**PROVIDED ENTRIES**
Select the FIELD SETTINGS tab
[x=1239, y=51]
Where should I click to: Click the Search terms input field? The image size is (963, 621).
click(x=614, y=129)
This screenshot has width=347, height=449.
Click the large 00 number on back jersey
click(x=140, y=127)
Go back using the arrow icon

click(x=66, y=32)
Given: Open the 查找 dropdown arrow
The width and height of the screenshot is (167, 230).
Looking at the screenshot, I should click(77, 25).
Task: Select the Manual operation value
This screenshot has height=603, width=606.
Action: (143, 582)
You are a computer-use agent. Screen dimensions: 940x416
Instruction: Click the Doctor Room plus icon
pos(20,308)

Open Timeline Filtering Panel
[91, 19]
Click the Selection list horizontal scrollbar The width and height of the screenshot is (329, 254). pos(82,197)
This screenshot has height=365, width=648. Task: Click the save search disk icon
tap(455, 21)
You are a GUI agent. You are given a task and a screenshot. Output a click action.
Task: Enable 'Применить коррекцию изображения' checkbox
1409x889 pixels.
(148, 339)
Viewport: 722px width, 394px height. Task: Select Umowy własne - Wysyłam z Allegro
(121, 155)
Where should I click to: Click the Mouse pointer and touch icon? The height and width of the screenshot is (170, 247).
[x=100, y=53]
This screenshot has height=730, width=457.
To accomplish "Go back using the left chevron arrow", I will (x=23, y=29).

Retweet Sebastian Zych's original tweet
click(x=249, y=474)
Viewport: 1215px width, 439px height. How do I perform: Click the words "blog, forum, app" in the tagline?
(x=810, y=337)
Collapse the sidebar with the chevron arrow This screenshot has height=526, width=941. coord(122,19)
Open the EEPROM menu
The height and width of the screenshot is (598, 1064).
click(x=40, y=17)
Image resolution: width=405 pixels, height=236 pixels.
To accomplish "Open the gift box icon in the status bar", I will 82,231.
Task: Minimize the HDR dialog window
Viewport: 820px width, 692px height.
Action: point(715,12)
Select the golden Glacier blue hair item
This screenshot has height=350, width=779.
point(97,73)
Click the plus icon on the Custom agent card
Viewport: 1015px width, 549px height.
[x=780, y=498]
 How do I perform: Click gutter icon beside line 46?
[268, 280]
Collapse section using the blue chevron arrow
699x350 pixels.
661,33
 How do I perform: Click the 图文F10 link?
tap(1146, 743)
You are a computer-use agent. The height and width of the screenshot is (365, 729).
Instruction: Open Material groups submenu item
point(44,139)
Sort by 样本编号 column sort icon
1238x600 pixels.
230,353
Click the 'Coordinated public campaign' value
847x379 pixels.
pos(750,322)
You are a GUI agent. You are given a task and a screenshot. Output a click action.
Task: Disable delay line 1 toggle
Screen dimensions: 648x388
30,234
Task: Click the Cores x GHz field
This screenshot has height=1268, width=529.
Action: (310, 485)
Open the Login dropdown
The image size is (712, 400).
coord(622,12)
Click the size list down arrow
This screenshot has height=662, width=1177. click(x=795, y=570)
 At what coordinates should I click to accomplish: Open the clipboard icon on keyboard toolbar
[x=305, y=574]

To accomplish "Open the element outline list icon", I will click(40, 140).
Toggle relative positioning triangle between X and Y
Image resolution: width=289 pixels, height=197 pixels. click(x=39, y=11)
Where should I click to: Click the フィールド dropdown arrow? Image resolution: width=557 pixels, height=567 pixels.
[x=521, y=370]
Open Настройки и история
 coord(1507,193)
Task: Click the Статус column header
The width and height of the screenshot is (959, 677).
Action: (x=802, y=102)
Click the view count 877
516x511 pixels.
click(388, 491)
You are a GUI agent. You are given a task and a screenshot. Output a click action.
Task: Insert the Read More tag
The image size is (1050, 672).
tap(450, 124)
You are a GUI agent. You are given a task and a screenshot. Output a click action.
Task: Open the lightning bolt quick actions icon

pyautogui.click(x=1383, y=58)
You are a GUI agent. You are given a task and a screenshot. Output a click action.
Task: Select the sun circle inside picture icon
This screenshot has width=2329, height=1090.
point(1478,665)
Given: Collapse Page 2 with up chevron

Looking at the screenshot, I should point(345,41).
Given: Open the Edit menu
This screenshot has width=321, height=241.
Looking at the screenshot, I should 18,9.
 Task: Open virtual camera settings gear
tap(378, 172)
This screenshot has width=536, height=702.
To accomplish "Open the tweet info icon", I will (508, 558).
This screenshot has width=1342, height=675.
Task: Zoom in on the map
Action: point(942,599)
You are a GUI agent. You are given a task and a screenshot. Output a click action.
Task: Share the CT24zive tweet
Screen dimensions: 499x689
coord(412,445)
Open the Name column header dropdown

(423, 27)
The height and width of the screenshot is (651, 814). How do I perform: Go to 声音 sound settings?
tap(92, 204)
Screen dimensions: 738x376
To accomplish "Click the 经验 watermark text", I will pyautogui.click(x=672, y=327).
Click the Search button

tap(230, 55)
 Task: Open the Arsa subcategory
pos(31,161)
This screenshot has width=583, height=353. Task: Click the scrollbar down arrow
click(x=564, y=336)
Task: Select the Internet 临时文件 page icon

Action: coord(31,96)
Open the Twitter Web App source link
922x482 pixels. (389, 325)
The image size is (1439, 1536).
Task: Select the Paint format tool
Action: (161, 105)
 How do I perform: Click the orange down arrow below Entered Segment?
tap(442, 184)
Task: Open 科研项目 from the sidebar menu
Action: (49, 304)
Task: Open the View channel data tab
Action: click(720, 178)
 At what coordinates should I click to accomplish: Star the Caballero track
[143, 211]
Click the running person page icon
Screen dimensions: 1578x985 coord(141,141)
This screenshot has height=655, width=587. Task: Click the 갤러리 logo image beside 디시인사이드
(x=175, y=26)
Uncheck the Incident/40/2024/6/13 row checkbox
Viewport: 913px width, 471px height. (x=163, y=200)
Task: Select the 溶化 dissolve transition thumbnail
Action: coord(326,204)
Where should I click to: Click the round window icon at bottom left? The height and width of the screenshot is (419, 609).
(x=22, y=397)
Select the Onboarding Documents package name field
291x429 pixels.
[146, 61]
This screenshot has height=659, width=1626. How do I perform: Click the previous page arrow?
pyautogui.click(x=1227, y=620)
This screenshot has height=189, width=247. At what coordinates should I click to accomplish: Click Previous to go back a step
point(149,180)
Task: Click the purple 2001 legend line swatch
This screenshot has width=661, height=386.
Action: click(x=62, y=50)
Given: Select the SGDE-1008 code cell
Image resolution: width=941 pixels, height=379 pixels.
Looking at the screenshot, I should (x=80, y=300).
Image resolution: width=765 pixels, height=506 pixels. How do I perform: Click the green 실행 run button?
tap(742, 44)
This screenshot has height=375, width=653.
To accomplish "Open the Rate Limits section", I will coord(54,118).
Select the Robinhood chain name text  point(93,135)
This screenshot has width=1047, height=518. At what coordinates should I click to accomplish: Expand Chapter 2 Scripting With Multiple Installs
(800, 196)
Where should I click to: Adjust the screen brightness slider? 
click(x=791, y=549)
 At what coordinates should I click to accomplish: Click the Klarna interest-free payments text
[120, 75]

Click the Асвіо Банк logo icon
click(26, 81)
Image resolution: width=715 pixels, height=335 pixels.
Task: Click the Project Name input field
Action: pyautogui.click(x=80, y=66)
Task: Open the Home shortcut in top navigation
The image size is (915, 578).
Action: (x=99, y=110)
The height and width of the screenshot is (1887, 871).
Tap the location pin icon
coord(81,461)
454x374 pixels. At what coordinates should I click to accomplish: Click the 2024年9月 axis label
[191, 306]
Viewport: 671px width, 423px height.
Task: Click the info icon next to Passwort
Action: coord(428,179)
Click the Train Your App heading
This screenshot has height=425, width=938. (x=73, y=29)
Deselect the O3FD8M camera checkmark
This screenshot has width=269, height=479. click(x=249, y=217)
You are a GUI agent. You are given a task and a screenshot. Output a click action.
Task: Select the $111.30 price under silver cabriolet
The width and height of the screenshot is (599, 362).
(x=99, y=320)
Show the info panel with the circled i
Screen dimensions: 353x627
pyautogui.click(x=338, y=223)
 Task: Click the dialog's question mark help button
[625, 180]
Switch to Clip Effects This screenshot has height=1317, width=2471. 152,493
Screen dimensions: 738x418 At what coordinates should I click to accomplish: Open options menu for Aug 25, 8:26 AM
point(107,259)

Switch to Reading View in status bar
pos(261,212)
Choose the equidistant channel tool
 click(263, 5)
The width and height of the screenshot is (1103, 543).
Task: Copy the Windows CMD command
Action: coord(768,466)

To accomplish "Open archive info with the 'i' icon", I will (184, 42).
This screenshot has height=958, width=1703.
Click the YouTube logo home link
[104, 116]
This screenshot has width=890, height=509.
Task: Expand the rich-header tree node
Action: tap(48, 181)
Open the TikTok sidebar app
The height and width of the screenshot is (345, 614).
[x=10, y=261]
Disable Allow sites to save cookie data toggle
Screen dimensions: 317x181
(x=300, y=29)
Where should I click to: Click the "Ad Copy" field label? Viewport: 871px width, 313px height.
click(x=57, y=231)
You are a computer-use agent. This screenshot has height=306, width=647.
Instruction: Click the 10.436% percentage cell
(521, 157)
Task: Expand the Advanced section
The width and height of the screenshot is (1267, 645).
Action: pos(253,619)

**DESCRIPTION OF THE TASK**
Format the records above, beginning at the line that contains "Task: Minimize the HDR dialog window" and stopping after the line that contains "[x=780, y=498]", as a Markdown table with the columns Row and Line. Number each line in Row and leave out blank lines.

**THE ANSWER**
| Row | Line |
|---|---|
| 1 | Task: Minimize the HDR dialog window |
| 2 | Viewport: 820px width, 692px height. |
| 3 | Action: point(715,12) |
| 4 | Select the golden Glacier blue hair item |
| 5 | This screenshot has height=350, width=779. |
| 6 | point(97,73) |
| 7 | Click the plus icon on the Custom agent card |
| 8 | Viewport: 1015px width, 549px height. |
| 9 | [x=780, y=498] |